Use the method of direct proof to prove the following statements. Suppose $$a, b, c \in \mathbb{Z} .$$ If $$a \mid b$$ and $$a \mid c,$$ then $$a \mid(b+c)$$.

Answer

**step1** Understanding the Problem

The problem asks for a direct proof of the statement: If $$a \mid b$$ and $$a \mid c$$, then $$a \mid(b+c)$$, where $$a, b, c$$ are integers. This involves using the definition of divisibility.
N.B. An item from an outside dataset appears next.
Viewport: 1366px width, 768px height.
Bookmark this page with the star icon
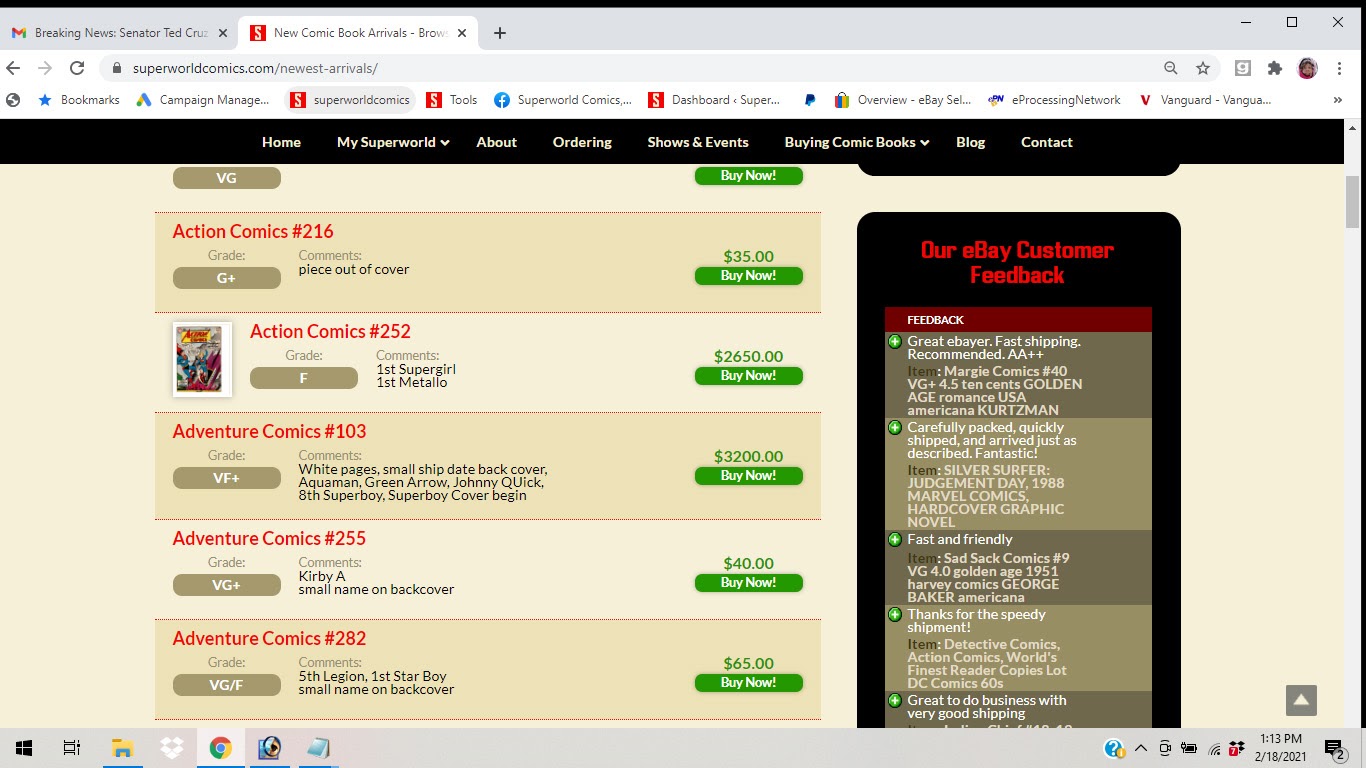[x=1203, y=68]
**step2** Defining Divisibility

The definition of divisibility states that for integers $$x$$ and $$y$$, $$x \mid y$$ if and only if there exists an integer $$k$$ such that $$y = xk$$. We will use this definition to convert the given conditions into algebraic expressions.

**step3** Applying the Definition to the Premises

Given that $$a \mid b$$, by the definition of divisibility, there exists an integer $$k_1$$ such that $$b = ak_1$$.

Given that $$a \mid c$$, by the definition of divisibility, there exists an integer $$k_2$$ such that $$c = ak_2$$.

**step4** Adding the Expressions

We want to show that $$a \mid (b+c)$$. Let's consider the sum $$b+c$$.
Substitute the expressions for $$b$$ and $$c$$ from the previous step:
$$b+c = ak_1 + ak_2$$

**step5** Factoring and Concluding the Proof

Factor out $$a$$ from the sum:
$$b+c = a(k_1 + k_2)$$
Since $$k_1$$ and $$k_2$$ are integers, their sum $$(k_1 + k_2)$$ is also an integer. Let $$k_3 = k_1 + k_2$$. So, $$k_3$$ is an integer.
Thus, we have $$b+c = ak_3$$.
By the definition of divisibility, since we found an integer $$k_3$$ such that $$b+c = ak_3$$, it implies that $$a \mid (b+c)$$.
This completes the direct proof.